Dados de elementos e de posição do texto:
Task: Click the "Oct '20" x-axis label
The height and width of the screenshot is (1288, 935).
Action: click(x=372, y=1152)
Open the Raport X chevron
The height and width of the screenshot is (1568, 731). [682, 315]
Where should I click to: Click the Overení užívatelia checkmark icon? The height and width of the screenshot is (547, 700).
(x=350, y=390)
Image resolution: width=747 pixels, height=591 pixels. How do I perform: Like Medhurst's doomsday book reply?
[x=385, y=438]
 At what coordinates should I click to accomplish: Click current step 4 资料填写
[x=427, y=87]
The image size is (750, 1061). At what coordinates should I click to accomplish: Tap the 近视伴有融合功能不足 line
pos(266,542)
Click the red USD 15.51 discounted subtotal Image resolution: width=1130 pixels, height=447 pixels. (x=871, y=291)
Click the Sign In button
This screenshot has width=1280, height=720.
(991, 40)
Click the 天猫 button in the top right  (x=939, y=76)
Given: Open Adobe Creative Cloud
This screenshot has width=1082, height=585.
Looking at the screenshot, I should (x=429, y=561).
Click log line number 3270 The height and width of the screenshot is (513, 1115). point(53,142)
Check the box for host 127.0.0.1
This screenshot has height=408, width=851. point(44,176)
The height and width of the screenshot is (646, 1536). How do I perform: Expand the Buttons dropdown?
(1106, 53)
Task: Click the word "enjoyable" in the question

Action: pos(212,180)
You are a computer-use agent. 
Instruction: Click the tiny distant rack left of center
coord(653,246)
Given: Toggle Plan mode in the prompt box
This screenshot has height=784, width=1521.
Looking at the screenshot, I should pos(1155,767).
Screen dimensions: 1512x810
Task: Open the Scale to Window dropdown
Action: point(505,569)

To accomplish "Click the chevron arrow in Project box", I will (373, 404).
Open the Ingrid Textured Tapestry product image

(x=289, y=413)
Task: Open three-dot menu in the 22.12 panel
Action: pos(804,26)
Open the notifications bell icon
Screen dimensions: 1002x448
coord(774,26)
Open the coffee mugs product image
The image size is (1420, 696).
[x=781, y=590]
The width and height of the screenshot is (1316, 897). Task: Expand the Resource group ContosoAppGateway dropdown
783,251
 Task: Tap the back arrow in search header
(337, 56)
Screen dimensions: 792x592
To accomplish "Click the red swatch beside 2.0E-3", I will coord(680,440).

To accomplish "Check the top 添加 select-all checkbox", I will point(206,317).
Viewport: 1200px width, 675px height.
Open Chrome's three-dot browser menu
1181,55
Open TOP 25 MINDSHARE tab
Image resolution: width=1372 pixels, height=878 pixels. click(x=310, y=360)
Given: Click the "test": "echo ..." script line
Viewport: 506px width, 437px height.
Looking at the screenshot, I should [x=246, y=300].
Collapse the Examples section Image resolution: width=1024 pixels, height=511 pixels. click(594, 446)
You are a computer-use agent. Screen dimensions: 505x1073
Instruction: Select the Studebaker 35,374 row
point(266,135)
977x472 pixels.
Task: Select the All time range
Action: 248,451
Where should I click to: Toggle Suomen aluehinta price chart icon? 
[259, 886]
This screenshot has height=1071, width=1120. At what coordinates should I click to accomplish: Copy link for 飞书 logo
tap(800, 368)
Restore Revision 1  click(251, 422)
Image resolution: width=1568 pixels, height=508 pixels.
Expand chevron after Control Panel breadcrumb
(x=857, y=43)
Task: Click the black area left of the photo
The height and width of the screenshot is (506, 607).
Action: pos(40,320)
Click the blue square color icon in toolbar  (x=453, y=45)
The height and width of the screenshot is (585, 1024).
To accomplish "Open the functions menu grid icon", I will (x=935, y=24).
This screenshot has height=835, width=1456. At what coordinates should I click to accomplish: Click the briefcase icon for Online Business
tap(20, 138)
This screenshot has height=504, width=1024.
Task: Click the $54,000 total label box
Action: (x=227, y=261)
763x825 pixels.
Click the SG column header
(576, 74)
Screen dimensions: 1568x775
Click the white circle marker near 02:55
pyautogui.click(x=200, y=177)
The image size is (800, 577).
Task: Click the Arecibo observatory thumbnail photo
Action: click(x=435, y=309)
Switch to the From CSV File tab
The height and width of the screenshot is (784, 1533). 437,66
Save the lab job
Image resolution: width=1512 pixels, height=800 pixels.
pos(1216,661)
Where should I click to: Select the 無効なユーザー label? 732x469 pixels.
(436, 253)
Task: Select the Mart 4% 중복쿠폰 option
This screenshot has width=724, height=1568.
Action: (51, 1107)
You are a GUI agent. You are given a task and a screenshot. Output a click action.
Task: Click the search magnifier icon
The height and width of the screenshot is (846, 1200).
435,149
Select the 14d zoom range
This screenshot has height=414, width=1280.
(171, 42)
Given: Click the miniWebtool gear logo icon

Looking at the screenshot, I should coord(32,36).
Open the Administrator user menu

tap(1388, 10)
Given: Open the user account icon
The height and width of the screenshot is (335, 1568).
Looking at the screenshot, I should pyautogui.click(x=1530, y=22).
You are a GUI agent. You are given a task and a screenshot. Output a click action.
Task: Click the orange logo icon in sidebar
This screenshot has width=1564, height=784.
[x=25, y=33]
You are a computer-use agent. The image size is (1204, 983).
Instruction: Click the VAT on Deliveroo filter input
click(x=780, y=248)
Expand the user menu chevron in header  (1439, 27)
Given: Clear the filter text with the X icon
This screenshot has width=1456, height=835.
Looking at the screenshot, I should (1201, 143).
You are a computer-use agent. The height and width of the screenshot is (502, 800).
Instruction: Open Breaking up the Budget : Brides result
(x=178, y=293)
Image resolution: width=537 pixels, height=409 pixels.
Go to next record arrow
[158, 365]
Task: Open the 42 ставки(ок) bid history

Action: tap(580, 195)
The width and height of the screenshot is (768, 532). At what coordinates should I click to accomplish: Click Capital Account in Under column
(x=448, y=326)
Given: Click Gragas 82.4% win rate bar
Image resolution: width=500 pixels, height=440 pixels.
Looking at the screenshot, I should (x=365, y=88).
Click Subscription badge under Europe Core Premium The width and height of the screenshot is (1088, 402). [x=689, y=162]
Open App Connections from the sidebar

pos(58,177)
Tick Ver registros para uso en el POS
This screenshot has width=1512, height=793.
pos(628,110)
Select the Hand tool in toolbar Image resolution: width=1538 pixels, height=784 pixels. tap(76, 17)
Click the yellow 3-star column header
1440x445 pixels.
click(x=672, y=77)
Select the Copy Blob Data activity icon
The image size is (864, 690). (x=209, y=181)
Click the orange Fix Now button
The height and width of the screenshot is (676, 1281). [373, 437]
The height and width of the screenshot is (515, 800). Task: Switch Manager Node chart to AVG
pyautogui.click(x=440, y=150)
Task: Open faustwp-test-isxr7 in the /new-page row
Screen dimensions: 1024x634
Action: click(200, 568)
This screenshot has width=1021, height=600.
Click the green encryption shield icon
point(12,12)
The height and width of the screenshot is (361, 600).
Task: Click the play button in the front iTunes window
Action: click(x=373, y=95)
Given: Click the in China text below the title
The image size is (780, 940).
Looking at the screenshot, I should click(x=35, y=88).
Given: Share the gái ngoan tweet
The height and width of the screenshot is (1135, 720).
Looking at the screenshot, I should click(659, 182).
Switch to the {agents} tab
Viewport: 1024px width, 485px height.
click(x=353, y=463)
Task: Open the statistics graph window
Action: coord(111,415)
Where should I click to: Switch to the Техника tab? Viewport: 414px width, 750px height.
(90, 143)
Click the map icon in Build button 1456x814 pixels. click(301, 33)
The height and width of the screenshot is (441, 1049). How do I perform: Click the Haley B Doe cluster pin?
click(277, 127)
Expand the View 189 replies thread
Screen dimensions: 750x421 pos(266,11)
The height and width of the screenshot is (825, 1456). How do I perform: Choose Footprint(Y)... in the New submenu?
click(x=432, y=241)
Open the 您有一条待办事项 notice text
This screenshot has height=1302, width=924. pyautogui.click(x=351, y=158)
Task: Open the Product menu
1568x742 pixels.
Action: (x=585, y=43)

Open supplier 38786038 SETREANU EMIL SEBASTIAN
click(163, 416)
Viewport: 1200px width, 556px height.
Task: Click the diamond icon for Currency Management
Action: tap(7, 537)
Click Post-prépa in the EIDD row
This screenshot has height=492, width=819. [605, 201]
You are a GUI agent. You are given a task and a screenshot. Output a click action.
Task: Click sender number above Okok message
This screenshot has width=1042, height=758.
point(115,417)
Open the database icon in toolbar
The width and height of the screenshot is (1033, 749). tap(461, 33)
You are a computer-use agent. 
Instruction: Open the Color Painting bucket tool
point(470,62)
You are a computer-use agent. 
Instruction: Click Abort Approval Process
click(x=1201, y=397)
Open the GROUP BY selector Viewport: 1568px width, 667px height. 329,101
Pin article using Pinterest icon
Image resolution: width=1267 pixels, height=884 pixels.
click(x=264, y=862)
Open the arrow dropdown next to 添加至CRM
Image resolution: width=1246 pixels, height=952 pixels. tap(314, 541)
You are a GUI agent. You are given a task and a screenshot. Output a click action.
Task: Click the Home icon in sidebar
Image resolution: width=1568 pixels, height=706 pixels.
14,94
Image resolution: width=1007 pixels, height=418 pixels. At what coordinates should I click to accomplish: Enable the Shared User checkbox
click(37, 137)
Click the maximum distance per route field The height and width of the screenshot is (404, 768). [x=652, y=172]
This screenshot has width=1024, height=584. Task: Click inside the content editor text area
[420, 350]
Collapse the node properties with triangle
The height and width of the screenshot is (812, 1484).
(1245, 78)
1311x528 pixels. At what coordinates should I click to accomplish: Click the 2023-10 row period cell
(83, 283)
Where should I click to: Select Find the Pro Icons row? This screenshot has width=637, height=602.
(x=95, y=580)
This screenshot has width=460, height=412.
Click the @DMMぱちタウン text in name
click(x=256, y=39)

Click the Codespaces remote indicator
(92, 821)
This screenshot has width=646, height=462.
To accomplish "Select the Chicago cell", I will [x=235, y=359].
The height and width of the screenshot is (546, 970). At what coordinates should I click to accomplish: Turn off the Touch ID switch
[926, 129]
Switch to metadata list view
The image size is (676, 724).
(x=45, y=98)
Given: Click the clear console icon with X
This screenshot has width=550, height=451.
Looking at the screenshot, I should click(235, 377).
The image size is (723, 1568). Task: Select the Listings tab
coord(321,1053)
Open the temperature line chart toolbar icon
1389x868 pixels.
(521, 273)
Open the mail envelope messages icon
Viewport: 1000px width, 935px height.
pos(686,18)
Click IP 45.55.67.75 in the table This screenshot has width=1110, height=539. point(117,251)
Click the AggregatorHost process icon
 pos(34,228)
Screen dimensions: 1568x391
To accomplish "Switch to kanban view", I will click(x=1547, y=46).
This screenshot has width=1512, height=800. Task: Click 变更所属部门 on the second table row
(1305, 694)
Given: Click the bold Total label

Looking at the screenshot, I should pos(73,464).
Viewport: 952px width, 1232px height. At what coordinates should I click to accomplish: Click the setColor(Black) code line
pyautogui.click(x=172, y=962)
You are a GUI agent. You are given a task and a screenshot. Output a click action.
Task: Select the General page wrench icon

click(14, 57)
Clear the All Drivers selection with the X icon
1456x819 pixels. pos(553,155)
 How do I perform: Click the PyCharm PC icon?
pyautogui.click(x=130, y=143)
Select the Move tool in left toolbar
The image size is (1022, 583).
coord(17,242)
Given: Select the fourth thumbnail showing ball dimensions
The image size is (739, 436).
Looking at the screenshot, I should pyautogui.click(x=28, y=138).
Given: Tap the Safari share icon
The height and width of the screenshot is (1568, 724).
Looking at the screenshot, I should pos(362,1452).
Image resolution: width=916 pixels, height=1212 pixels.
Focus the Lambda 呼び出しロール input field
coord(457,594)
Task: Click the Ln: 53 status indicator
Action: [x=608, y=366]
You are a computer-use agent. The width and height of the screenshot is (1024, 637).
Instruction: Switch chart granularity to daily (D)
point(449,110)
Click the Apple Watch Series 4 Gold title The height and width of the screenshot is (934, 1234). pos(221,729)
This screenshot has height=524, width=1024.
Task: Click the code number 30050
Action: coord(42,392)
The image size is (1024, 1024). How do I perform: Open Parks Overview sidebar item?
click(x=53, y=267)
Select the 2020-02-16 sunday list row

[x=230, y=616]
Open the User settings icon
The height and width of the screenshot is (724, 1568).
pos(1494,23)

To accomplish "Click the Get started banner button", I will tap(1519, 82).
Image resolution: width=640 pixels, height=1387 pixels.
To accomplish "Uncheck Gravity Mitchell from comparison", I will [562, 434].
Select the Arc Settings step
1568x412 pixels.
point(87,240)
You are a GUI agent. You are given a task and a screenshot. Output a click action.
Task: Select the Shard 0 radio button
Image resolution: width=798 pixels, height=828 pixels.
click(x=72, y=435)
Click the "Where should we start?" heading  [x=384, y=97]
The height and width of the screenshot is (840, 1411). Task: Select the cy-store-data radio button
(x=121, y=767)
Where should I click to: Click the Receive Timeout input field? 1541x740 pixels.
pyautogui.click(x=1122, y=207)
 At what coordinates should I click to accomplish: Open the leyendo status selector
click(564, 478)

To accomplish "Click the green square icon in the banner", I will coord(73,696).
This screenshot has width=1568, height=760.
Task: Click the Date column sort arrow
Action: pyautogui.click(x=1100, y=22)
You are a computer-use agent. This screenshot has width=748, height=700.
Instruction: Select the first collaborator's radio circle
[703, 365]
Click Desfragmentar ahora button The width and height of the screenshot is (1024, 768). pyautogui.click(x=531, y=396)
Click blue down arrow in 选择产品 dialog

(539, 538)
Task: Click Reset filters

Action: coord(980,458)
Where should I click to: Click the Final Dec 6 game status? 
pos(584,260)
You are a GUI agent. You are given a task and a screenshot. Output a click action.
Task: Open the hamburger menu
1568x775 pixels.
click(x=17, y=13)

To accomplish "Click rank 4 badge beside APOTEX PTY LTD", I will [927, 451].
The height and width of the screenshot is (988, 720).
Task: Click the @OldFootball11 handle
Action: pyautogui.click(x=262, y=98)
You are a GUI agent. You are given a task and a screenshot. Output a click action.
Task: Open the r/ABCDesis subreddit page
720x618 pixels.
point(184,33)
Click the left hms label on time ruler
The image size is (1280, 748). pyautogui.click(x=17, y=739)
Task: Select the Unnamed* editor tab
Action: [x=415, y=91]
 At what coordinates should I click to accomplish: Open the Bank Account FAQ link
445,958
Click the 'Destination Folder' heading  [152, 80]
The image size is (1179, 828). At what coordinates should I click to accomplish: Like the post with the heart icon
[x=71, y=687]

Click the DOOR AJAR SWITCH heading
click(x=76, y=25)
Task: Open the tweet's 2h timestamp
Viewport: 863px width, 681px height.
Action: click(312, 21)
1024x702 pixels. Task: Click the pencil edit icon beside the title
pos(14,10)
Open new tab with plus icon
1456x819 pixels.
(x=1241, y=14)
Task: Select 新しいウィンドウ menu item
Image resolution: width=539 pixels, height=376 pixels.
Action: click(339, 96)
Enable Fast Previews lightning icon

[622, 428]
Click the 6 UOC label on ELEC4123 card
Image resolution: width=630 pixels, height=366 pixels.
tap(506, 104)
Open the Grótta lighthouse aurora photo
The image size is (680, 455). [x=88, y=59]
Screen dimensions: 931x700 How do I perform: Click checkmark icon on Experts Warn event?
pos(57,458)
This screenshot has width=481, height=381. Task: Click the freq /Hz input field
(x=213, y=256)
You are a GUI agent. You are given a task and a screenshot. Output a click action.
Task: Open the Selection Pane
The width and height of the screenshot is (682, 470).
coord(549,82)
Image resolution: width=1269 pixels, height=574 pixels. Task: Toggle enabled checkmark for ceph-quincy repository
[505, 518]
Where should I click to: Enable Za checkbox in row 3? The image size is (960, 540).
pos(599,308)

▶ [Tarefa proposta] Expresse os itens, começando no início deles e terminando na linha que contém "[x=385, y=438]", como um CSV de duas colunas, tarefa e valor, com uma linha por item. Coloque o texto e a resposta de cada item em um campo entre aspas e troque as quebras de linha por espaços.

▶ [Resultado da tarefa]
tarefa,valor
"Task: Click the ""Oct '20"" x-axis label The height and width of the screenshot is (1288, 935).","Action: click(x=372, y=1152)"
"Open the Raport X chevron","The height and width of the screenshot is (1568, 731). [682, 315]"
"Where should I click to: Click the Overení užívatelia checkmark icon? The height and width of the screenshot is (547, 700).","(x=350, y=390)"
"Image resolution: width=747 pixels, height=591 pixels. How do I perform: Like Medhurst's doomsday book reply?","[x=385, y=438]"